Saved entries
----
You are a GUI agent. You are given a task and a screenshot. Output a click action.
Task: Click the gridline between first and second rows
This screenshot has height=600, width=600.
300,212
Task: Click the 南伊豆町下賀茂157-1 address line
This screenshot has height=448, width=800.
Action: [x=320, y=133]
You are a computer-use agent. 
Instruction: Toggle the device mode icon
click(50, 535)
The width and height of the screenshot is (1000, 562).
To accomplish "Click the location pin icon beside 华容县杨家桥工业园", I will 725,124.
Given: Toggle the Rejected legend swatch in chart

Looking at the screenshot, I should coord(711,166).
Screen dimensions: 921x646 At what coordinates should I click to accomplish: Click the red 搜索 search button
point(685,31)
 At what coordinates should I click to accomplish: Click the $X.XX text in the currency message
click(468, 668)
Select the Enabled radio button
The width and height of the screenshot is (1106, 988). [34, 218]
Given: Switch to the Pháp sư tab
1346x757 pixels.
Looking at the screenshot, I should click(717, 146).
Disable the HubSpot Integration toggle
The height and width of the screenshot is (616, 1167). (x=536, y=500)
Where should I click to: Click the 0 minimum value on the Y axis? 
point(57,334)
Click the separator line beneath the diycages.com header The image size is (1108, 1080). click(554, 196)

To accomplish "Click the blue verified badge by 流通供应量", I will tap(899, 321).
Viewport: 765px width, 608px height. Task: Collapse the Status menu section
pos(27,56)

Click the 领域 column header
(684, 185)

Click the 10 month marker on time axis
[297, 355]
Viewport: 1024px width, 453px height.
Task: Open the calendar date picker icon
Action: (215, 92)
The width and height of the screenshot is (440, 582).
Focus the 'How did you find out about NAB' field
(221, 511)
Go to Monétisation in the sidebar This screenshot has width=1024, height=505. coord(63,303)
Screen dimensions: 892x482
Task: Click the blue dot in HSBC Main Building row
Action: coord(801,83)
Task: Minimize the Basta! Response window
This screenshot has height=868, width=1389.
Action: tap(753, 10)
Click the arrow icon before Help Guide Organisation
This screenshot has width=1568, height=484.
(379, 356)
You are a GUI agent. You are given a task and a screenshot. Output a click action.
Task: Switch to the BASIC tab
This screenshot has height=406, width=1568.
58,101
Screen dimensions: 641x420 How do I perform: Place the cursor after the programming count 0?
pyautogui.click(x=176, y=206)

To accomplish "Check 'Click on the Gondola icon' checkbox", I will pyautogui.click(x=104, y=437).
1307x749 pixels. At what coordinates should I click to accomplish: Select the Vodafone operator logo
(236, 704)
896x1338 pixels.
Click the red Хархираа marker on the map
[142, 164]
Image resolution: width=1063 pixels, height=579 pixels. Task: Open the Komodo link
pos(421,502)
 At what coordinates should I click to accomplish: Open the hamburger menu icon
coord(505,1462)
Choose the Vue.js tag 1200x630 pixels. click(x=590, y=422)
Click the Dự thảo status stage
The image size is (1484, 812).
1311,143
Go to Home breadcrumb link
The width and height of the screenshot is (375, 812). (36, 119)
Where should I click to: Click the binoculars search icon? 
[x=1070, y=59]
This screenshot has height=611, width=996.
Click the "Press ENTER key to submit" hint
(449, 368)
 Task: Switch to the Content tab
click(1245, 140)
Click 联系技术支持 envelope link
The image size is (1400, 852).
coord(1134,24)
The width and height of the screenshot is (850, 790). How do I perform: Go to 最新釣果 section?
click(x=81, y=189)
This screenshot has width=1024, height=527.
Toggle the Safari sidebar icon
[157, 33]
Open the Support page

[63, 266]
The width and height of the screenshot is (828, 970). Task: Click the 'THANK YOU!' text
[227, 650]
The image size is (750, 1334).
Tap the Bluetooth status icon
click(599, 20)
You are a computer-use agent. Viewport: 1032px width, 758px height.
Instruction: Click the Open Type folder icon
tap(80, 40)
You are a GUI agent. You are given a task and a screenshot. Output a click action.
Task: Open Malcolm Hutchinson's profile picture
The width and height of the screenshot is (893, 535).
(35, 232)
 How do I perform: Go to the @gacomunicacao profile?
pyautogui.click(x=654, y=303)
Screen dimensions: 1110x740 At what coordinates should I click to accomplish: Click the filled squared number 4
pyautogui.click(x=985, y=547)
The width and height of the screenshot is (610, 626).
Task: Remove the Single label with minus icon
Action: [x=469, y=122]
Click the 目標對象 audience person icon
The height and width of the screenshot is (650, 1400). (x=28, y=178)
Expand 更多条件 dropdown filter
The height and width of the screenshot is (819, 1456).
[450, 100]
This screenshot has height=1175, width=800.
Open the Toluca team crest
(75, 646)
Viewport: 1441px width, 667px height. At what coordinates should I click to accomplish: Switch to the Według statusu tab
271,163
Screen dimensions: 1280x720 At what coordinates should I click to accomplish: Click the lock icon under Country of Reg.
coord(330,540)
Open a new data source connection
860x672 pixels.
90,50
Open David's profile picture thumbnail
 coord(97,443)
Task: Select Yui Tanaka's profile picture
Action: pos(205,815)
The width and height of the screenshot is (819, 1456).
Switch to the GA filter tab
----
**To do:**
Exactly as they appear, write out the lines from the one containing "The width and height of the screenshot is (850, 790)." through the final line of the entries above, both included.

**Response for this exercise:**
The width and height of the screenshot is (850, 790). How do I perform: Go to 最新釣果 section?
click(x=81, y=189)
This screenshot has width=1024, height=527.
Toggle the Safari sidebar icon
[157, 33]
Open the Support page

[63, 266]
The width and height of the screenshot is (828, 970). Task: Click the 'THANK YOU!' text
[227, 650]
The image size is (750, 1334).
Tap the Bluetooth status icon
click(599, 20)
You are a computer-use agent. Viewport: 1032px width, 758px height.
Instruction: Click the Open Type folder icon
tap(80, 40)
You are a GUI agent. You are given a task and a screenshot. Output a click action.
Task: Open Malcolm Hutchinson's profile picture
The width and height of the screenshot is (893, 535).
(35, 232)
 How do I perform: Go to the @gacomunicacao profile?
pyautogui.click(x=654, y=303)
Screen dimensions: 1110x740 At what coordinates should I click to accomplish: Click the filled squared number 4
pyautogui.click(x=985, y=547)
The width and height of the screenshot is (610, 626).
Task: Remove the Single label with minus icon
Action: [x=469, y=122]
Click the 目標對象 audience person icon
The height and width of the screenshot is (650, 1400). (x=28, y=178)
Expand 更多条件 dropdown filter
The height and width of the screenshot is (819, 1456).
[450, 100]
This screenshot has height=1175, width=800.
Open the Toluca team crest
(75, 646)
Viewport: 1441px width, 667px height. At what coordinates should I click to accomplish: Switch to the Według statusu tab
271,163
Screen dimensions: 1280x720 At what coordinates should I click to accomplish: Click the lock icon under Country of Reg.
coord(330,540)
Open a new data source connection
860x672 pixels.
90,50
Open David's profile picture thumbnail
 coord(97,443)
Task: Select Yui Tanaka's profile picture
Action: pos(205,815)
The width and height of the screenshot is (819, 1456).
Switch to the GA filter tab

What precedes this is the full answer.